**Your instructions**
Using the records below, give again exactly the lines from the line that contains "Given: Expand the Screen Options tab" through the line that contains "This screenshot has width=1212, height=543.", both ends included, and only those.
● ● ● ● ●
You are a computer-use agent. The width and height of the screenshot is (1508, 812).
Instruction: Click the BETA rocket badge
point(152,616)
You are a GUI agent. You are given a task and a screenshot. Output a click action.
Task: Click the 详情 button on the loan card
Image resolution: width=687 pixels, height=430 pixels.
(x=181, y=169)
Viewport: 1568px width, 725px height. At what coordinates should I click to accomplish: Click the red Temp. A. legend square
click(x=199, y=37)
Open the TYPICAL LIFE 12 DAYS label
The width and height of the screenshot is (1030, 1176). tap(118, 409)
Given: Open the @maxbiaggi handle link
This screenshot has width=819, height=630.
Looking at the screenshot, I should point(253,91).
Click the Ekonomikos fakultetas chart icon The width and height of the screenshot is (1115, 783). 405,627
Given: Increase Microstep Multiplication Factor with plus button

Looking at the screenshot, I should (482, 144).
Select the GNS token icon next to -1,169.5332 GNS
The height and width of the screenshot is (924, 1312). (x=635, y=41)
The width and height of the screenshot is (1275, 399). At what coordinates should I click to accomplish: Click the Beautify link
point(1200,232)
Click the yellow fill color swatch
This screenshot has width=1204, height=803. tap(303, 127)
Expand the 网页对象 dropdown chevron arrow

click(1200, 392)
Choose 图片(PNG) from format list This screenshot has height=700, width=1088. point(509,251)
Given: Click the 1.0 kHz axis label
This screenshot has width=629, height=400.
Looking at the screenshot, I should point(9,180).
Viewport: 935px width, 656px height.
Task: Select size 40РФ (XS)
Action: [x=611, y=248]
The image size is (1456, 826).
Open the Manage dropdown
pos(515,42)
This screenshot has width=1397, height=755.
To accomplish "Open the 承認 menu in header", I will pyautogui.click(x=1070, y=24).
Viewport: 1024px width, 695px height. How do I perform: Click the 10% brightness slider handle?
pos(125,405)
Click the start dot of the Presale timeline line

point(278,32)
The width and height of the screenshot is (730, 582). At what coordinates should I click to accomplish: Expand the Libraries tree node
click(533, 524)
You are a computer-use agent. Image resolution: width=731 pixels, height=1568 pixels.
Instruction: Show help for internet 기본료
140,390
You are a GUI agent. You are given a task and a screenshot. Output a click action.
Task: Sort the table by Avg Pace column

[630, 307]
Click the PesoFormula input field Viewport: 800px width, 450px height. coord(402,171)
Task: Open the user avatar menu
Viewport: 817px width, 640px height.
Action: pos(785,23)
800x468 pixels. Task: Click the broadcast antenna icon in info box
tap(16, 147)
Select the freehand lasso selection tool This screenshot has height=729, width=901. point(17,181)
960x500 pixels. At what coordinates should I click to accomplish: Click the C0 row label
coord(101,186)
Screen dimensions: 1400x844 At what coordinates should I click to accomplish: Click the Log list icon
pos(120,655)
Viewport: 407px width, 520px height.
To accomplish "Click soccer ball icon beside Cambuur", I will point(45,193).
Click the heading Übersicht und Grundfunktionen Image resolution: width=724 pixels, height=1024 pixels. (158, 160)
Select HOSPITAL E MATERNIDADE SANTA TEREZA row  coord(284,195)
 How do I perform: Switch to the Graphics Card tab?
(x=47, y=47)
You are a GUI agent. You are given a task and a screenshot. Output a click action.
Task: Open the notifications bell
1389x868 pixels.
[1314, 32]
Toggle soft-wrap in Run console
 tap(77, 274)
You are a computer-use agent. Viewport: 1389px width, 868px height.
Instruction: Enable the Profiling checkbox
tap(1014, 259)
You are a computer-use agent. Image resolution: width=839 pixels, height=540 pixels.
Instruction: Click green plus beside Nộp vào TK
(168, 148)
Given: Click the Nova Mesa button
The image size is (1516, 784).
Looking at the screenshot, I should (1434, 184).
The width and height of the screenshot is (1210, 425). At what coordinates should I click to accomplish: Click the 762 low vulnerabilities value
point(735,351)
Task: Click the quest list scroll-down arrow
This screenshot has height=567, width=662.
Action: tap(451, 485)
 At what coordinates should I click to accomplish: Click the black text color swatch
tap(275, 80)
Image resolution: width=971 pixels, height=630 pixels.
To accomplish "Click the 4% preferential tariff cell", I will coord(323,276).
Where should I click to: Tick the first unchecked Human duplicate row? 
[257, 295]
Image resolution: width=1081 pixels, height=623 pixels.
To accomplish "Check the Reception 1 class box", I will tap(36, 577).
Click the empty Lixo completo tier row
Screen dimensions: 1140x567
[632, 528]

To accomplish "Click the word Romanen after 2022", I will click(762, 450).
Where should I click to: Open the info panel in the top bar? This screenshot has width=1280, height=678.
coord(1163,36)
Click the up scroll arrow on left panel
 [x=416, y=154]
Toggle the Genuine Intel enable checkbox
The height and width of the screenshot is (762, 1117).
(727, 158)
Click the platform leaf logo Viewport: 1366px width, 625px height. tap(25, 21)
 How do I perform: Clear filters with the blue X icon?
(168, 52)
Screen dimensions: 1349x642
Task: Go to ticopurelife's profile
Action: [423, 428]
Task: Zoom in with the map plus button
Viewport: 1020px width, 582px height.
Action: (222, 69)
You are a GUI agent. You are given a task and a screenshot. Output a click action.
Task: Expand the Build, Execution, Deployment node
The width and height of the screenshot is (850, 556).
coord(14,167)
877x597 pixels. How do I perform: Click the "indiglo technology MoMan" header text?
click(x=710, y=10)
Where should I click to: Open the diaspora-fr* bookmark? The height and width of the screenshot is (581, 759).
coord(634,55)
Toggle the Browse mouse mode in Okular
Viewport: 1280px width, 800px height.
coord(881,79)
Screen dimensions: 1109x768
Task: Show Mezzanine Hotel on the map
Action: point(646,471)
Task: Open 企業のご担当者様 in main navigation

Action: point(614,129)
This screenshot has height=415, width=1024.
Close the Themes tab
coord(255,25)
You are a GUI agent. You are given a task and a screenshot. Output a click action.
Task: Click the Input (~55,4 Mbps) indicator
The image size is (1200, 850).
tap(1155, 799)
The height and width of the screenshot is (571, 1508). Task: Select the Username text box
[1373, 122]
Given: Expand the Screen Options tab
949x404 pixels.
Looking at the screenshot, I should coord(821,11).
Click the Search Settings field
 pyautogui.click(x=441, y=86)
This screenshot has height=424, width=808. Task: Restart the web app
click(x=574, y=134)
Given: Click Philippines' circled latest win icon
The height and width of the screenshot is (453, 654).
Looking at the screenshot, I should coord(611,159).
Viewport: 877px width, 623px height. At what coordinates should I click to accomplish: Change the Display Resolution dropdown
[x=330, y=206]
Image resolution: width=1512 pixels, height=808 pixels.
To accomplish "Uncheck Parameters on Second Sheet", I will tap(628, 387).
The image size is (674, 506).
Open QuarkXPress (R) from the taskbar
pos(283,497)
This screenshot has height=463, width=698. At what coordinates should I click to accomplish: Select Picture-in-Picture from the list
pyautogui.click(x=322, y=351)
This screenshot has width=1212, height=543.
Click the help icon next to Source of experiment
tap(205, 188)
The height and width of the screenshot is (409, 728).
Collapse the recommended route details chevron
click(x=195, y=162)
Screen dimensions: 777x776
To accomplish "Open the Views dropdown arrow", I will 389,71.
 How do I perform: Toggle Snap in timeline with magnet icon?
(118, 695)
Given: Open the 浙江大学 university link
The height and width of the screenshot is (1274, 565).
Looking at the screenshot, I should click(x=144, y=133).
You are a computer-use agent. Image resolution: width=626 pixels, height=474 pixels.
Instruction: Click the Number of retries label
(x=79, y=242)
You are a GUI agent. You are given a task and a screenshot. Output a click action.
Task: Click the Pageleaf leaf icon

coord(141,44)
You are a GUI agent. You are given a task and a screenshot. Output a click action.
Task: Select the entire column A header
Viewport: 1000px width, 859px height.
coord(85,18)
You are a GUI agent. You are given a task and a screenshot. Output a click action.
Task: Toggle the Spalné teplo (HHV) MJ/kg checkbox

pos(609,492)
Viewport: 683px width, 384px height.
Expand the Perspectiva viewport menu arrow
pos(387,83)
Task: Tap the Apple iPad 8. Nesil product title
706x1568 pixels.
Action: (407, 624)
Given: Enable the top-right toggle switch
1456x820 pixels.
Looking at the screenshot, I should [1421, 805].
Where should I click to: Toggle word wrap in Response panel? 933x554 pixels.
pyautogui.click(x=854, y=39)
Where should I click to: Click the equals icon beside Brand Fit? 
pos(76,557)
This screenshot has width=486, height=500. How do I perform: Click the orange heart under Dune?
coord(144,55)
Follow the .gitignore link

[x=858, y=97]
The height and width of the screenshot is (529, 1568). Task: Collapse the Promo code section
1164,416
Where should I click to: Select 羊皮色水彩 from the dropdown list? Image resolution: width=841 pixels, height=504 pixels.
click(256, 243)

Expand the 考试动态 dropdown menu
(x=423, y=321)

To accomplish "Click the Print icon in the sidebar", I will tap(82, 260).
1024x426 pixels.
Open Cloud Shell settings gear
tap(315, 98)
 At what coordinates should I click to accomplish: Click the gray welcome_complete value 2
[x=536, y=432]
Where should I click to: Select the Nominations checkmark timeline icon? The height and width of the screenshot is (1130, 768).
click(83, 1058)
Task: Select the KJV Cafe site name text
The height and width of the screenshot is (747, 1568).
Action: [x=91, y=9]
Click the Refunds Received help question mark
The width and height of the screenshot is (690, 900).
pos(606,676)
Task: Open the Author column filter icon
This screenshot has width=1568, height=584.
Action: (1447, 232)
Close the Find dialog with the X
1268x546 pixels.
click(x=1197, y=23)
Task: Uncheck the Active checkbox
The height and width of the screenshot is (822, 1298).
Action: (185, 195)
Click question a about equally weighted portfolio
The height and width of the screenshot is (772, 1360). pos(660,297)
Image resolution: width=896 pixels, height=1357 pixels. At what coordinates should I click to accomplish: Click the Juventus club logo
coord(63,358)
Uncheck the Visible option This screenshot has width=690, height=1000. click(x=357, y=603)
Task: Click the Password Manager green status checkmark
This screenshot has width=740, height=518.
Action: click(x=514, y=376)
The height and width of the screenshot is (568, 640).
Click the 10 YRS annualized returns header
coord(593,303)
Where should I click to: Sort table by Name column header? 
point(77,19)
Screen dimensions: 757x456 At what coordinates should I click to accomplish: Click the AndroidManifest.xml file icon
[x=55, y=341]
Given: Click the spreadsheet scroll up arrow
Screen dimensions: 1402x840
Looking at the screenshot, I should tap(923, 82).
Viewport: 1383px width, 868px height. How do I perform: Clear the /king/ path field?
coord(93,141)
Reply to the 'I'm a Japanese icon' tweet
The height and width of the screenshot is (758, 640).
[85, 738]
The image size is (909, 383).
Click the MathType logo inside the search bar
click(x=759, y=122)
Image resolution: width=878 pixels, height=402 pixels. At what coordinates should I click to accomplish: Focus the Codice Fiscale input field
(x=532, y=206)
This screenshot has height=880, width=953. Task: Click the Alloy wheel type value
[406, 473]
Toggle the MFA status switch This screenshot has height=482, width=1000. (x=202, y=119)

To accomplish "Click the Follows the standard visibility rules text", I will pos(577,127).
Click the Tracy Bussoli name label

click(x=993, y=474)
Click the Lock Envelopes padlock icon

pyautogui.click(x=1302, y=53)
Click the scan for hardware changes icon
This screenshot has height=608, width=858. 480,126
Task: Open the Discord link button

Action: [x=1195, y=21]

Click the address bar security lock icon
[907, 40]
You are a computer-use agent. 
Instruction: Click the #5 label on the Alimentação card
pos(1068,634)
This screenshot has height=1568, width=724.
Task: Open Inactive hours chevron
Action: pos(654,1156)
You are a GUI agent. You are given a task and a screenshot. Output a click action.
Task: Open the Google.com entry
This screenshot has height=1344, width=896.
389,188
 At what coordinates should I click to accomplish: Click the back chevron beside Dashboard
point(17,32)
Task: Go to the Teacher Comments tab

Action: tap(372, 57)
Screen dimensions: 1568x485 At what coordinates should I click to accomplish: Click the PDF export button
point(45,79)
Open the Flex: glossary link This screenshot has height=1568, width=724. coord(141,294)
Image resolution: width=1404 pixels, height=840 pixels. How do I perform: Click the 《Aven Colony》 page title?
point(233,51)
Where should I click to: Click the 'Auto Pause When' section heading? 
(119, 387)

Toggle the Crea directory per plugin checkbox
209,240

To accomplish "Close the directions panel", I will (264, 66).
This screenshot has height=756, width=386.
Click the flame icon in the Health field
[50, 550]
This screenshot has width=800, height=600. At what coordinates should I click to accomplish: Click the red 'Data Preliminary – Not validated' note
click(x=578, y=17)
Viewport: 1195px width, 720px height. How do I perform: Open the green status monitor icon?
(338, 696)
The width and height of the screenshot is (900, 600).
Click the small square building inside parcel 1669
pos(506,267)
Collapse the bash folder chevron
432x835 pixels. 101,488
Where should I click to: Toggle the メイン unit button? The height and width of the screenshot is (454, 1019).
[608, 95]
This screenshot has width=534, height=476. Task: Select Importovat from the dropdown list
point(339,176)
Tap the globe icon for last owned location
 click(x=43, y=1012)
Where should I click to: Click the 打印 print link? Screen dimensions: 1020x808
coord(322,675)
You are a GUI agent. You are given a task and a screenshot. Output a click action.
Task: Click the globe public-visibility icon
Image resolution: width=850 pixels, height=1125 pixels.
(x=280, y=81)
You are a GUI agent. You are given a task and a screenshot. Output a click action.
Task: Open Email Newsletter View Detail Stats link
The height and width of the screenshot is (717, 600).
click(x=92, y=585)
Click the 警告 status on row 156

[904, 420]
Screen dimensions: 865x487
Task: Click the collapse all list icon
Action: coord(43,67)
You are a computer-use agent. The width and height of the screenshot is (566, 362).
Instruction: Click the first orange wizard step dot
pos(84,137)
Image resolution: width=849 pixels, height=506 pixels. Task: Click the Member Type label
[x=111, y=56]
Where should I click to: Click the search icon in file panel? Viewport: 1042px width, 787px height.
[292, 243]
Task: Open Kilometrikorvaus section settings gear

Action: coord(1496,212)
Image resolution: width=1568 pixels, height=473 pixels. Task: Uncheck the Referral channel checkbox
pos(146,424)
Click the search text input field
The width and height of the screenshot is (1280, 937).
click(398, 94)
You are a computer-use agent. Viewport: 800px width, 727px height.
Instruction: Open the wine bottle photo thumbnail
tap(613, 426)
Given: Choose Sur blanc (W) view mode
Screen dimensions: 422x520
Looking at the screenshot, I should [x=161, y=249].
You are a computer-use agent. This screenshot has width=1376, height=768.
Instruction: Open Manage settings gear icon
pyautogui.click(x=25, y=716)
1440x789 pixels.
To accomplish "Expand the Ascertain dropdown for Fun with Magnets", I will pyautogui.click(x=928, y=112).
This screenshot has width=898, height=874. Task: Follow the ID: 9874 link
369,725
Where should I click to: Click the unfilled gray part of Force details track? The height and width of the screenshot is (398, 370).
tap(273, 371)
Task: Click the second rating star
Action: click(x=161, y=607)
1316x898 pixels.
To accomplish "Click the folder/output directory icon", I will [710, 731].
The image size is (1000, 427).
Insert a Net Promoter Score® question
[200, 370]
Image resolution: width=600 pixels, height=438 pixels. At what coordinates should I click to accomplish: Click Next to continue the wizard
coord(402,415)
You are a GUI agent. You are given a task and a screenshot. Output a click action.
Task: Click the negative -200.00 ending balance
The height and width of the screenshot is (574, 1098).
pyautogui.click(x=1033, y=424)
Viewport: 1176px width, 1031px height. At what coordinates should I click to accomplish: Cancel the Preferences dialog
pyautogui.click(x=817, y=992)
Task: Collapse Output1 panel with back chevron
● ● ● ● ●
**Result of the exercise**
Given: Expand the Screen Options tab
949x404 pixels.
Looking at the screenshot, I should coord(821,11).
Click the Search Settings field
 pyautogui.click(x=441, y=86)
This screenshot has height=424, width=808. Task: Restart the web app
click(x=574, y=134)
Given: Click Philippines' circled latest win icon
The height and width of the screenshot is (453, 654).
Looking at the screenshot, I should coord(611,159).
Viewport: 877px width, 623px height. At what coordinates should I click to accomplish: Change the Display Resolution dropdown
[x=330, y=206]
Image resolution: width=1512 pixels, height=808 pixels.
To accomplish "Uncheck Parameters on Second Sheet", I will tap(628, 387).
The image size is (674, 506).
Open QuarkXPress (R) from the taskbar
pos(283,497)
This screenshot has height=463, width=698. At what coordinates should I click to accomplish: Select Picture-in-Picture from the list
pyautogui.click(x=322, y=351)
This screenshot has width=1212, height=543.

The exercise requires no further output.